Após às 17h30, quando o sinal da escola era acionado, avisando que as aulas acabaram, fazíamos o mesmo trajeto. Horas se passavam e Clemente continuava sorrindo e estendendo as mãos. Ele jamais demonstrava cansaço, irritação ou enfado. Era tão educado que às vezes os motoristas estacionavam seus veículos e caminhavam até ele para parabenizá-lo pelo trabalho.

E aquilo fazia dele um dos personagens mais admiráveis da minha infância, alguém em quem eu também poderia me espelhar para me tornar um ser humano digno quando crescesse. Não era raro ver pessoas querendo presenteá-lo. Comprometido com sua ética de trabalho, ele agradecia com olhos abrilhantados e recusava, a não ser os presentes feitos a mão, uma comidinha ou doce caseiro.
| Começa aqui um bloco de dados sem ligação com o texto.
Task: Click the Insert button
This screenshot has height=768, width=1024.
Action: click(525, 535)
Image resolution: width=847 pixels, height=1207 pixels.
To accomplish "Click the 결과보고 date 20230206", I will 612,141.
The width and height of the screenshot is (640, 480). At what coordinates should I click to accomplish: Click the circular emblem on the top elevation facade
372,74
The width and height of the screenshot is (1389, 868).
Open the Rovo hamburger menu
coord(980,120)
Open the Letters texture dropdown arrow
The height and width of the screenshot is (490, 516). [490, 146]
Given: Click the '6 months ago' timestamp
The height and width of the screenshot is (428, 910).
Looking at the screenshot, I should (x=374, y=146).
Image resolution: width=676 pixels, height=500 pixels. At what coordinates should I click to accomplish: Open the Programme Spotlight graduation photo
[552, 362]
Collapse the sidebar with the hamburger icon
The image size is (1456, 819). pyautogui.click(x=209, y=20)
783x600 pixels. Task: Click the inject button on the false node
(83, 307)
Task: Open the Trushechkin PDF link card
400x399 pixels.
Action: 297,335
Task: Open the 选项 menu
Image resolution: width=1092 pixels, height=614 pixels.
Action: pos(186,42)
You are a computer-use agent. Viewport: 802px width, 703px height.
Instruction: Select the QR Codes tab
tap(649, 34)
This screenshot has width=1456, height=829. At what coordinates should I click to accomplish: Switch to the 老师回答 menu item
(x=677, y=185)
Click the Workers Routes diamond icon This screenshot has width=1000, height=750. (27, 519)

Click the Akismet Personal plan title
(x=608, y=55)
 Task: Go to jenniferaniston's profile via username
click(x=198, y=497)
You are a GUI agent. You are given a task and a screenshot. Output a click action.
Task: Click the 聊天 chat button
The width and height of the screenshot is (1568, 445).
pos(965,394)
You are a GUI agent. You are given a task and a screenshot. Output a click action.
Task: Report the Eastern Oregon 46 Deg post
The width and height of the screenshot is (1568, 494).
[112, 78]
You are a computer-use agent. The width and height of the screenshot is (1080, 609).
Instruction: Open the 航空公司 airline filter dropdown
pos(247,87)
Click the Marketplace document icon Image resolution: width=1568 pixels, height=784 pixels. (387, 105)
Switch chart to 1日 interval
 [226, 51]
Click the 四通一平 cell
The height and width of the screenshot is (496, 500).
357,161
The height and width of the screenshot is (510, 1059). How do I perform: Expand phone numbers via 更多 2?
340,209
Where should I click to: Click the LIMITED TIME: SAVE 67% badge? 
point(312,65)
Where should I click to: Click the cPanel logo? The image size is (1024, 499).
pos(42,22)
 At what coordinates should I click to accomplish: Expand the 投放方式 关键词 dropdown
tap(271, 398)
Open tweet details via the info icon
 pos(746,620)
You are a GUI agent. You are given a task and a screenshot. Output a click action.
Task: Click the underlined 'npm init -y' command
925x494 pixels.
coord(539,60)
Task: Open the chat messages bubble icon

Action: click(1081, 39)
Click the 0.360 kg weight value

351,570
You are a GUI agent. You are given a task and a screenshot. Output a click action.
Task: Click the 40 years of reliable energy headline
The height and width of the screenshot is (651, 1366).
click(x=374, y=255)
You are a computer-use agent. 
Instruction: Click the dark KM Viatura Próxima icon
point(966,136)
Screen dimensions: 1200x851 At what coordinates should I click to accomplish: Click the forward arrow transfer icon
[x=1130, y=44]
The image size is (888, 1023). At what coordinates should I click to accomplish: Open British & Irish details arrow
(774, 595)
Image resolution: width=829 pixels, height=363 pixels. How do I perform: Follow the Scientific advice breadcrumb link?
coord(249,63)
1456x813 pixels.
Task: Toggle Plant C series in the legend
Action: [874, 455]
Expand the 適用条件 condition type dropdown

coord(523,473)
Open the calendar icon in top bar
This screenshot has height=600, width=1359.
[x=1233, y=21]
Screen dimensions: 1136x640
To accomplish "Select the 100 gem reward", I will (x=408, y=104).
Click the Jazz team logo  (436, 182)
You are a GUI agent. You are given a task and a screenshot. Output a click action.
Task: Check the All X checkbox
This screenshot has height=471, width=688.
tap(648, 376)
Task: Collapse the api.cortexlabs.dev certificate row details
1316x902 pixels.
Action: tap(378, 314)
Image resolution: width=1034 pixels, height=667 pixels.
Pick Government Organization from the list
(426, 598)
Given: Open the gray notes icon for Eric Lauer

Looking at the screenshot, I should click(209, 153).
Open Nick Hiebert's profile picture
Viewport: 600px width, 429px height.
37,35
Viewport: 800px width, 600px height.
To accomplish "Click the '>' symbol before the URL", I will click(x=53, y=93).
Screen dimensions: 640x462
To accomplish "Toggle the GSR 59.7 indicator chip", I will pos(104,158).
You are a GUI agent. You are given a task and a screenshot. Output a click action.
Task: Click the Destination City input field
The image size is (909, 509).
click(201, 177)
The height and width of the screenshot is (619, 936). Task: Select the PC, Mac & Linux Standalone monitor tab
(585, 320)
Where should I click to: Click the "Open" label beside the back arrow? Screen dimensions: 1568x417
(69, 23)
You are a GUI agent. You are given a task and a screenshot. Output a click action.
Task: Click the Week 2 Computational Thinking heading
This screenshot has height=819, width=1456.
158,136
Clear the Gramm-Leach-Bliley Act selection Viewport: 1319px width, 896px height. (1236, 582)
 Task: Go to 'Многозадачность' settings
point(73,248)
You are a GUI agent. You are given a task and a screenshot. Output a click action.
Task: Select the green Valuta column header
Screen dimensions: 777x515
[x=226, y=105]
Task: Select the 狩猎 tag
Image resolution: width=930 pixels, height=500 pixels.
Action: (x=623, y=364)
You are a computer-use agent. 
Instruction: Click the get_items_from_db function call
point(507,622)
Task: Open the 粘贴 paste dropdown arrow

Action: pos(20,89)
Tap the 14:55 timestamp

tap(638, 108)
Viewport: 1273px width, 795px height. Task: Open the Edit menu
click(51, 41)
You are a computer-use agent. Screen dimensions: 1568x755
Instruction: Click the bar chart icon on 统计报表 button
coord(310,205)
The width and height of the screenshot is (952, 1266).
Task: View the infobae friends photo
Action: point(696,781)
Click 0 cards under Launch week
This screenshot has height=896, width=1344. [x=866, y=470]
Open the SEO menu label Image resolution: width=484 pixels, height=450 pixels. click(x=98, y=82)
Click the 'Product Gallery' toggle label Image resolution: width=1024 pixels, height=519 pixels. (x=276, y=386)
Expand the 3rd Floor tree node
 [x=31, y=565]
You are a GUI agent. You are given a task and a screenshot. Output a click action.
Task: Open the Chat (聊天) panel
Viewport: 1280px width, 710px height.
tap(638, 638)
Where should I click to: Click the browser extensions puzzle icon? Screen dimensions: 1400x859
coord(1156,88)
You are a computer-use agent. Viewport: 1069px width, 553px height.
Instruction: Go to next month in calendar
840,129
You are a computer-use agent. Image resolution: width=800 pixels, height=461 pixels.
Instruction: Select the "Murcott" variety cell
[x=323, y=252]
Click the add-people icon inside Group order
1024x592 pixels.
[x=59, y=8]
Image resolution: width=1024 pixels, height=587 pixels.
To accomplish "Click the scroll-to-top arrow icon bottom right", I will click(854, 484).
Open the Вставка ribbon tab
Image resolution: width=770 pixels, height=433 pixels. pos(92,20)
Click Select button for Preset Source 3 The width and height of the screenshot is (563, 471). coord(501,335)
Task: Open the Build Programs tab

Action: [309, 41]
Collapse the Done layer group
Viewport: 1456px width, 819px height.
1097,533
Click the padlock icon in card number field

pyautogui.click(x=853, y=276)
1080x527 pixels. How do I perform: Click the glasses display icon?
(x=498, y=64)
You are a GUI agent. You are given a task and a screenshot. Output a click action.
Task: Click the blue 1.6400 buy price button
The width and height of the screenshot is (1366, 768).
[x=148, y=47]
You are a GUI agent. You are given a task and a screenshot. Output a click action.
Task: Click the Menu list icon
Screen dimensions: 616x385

Criança, eu nunca tinha ouvido falar em racismo, até que no recreio perguntei ao meu coleguinha Beto porque ele e alguns outros garotos não seguravam a mão de Clemente. Inclusive um dia o vi tirando a mão do guarda de cima do seu ombro. “Ué, porque ele é preto! Meu pai falou que não devia existir guarda preto porque essa gente não é de confiança; tem só a palma da mão branca. Fora que tem mau cheiro e cabelo duro”, respondeu com naturalidade.

Assustado, fiquei em silêncio. Durante o recreio, sem saber o que aquilo significava, sentei num canto do pátio e pensei nas palavras de Beto. Me dei conta de que realmente Clemente era um homem negro, o primeiro que vi desde que nasci, mas e daí? Dias depois, Beto me deu um ultimato falando que eu não poderia andar mais com ele e com outros três coleguinhas se eu continuasse segurando a mão de Clemente. Ignorei e ao longo de meses fui excluído das brincadeiras no parquinho da escola. Na hora do futsal, Beto convencia todas as outras crianças a me deixarem de fora.

Um mês se passou e não vi mais clemente no cruzamento, seu local de trabalho. Ele não voltaria mais. Em seu lugar colocaram um rapaz loiro e de olhos claros que dedicava sua atenção às adolescentes que circulavam pelas imediações. Influente, o pai de Beto conseguiu fazer com que Clemente fosse transferido para outra cidade. Inventaram uma desculpa de falta de guardas e o convenceram a partir.

Mais tarde, num sábado, Beto caminhava e chupava um picolé quando foi surpreendido por um carro desgovernado que invadiu a calçada no cruzamento da Rua Pernambuco com a Rua Souza Naves. Aturdido, jogou o palito, fechou os olhos e se encolheu. Não viu Clemente sair do mercado, arremessar as sacolas e se jogar com ele no asfalto.

O guarda ganhou ferimentos superficiais por todo o corpo. Ao ver Beto ileso, sorriu, sem se importar com a roupa rasgada. Constrangido e com olhos esgazeados, o menino se encolheu em posição fetal. Descobriu que a mão rejeitada é aquela que mais deveria ter sido afagada.